Los mejores ejercicios para llevar una mochila

Los mejores ejercicios para llevar una mochila


Con mochila a través de largas distancias es la máxima expresión de la actividad atlética en el aire libre. Sin embargo, la dificultad física de llevar una mochila en la espalda puede causar mucha tensión y acortar su distancia máxima de senderismo. Esto significa que un buen entrenamiento en preparación para su próxima aventura pagará dividendos cuando se obtiene en el camino. Hay miles de razones para llevar el peso usando una mochila, y el fortalecimiento de esta actividad mediante ejercicios específicos es una gran manera de reducir la probabilidad de una lesión y ampliar su resistencia.

estocadas

La mayor parte del peso de una mochila adecuadamente distribuida se apoya en las caderas, es decir, la mayor parte de su uso de los músculos que ocurre en las piernas. estocadas alternas son una buena manera de construir la fuerza en los músculos isquiotibiales, que se alinean las rodillas y previenen las lesiones de rodilla. Comience de pie con los pies al ancho de hombros, y luego tomar un gran paso adelante que se alarga la pierna hacia atrás mientras se dobla la pierna delantera. A medida que baja de las caderas de manera uniforme, esperar a que los músculos isquiotibiales para apretar un poco y luego volver a la posición de pie y repita, lo que lleva con la pierna opuesta. Estocadas se pueden hacer de 10 a 20 repeticiones.
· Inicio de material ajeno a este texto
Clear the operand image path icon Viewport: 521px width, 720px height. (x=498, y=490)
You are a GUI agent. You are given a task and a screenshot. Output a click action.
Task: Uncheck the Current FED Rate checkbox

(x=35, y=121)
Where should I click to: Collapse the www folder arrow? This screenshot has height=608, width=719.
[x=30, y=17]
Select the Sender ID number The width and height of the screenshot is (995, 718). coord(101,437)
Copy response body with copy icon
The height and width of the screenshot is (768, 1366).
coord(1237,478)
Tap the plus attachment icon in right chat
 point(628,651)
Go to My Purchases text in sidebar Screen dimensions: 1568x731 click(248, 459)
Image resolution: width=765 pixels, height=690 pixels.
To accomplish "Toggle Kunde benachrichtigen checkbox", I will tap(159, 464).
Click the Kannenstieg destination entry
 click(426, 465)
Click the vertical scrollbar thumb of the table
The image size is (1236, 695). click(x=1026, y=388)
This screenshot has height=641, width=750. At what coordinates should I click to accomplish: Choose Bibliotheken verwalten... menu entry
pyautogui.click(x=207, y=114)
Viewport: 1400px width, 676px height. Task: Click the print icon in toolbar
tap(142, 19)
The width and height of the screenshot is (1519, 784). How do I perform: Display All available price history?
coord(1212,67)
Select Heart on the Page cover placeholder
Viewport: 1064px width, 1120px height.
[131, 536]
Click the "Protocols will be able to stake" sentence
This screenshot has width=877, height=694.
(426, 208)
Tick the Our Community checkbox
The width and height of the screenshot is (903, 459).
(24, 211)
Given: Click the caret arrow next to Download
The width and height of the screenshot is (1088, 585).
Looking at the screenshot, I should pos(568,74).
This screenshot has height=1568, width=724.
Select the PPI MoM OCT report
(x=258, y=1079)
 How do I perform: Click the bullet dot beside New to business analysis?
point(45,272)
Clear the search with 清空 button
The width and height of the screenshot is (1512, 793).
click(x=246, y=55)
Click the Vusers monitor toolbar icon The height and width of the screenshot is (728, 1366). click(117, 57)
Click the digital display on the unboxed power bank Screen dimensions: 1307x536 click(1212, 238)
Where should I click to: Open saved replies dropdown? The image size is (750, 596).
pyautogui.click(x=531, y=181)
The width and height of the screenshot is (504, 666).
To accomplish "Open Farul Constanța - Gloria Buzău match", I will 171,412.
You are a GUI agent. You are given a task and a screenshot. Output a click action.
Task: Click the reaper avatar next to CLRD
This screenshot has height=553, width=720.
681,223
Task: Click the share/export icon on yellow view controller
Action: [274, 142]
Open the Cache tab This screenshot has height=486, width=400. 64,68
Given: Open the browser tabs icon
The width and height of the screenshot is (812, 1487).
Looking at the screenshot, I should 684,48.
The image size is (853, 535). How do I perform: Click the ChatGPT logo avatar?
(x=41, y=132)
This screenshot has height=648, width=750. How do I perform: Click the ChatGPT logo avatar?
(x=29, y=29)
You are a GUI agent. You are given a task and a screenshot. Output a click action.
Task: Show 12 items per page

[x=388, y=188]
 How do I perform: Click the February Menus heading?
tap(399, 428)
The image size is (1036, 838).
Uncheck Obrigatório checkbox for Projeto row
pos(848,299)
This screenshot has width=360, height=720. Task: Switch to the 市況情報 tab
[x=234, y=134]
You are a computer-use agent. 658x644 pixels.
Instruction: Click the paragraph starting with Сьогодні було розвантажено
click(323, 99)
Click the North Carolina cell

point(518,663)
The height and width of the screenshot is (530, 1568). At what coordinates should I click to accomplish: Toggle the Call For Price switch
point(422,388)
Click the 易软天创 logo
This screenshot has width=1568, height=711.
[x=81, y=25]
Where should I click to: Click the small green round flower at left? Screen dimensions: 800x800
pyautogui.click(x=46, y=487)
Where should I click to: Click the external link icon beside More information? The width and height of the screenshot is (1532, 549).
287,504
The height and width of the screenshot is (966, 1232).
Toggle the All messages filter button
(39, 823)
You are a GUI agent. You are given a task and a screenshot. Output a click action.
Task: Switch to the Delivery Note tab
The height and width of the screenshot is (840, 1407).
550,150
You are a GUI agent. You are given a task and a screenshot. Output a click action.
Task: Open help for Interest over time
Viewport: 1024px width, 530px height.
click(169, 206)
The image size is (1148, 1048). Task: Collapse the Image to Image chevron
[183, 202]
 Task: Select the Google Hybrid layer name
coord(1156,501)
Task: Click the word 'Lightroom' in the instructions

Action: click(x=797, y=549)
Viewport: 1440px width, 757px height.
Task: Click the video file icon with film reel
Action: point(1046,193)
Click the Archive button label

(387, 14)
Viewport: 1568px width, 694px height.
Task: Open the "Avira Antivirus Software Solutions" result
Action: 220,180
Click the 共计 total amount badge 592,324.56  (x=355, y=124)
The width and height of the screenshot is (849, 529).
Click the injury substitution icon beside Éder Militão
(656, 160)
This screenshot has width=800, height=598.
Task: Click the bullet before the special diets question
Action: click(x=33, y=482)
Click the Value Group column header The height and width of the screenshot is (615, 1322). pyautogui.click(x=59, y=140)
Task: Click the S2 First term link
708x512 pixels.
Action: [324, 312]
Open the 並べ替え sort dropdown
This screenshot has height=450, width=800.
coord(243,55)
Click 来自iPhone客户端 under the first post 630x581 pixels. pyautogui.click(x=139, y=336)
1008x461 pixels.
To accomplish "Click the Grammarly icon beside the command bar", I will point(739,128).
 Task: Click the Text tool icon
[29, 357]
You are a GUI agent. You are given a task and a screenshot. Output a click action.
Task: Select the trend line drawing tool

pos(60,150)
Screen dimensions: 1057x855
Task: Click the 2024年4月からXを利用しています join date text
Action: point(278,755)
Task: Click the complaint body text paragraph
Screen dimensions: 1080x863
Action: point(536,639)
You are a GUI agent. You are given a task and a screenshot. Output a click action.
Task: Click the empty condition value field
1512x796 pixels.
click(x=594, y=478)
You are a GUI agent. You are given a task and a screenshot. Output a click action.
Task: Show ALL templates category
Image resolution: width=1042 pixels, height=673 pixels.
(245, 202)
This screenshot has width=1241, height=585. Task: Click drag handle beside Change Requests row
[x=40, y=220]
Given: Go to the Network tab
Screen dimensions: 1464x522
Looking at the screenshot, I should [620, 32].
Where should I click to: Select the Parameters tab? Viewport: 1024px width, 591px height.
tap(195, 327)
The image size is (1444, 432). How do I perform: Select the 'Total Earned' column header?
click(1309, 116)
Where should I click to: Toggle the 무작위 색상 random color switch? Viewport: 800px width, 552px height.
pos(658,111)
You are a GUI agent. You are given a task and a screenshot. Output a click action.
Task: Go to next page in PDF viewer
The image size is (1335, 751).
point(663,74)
Añadir el peso de la mochila para un entrenamiento más profundo.

paso Downs

A pesar de la creencia convencional de que la escalada utiliza la mayor cantidad de energía durante un viaje de excursión, bajadas pueden ser mucho más castigo. El ejercicio de bajada incorpora el movimiento de un descenso de fortalecer la contracción excéntrica, un término utilizado para describir el uso de los músculos en el alargamiento de la pierna. Para empezar, se coloca en una etapa con ambas piernas rectas, a continuación, levante una pierna del suelo y doblar con la rodilla opuesta hasta que la pierna alargada aterriza en el escalón debajo de la que está de pie sobre. Repita este ejercicio con la otra pierna. Evelyn Spence de la revista "Backpacker" recomienda hacer 3 series de 15 repeticiones por pierna, alternando.

Ejercicios convencionales

Los recursos que tiene a su alrededor probable que se pueden utilizar para construir su capacidad de llevar una mochila. El uso de escaleras escaladores, máquinas elípticas y cintas de correr en su gimnasio local es una gran manera de construir su fuerza mochila rápidamente ante un importante viaje de excursión, ya que estas máquinas de construir la fuerza del tren inferior. Las escaleras en su casa o en el trabajo ofrecen una gran oportunidad para construir los músculos utilizando pequeños ejercicios durante todo el día. Además, acaba de tomar largas caminatas o carreras aumentarán la resistencia de su cuerpo para impactar y fortalecer los músculos de las piernas se utilizan para llevar el peso de una mochila.

Excursionismo

Una de las mejores maneras de construir su fuerza y ​​la capacidad de llevar una mochila es mediante la mochila. Desde el movimiento real de llevar una mochila es el ejercicio de entrenamiento de fuerza más preciso para la actividad, las alzas más cortas en preparación para sus viajes más largos se hagan lo más posible para preparar su cuerpo para la mochila. Use una mochila cargada que pese menos de lo que espera para llevar al principio y añadir lentamente el peso hasta llegar al umbral de 30 a 40 libras, un buen peso para una excursión durante la noche. Reto a ti mismo para ir de excursión rápido de lo normal también construir fuerza que va a reducir el dolor y la fatiga cuando se dispuso en su caminata futuro.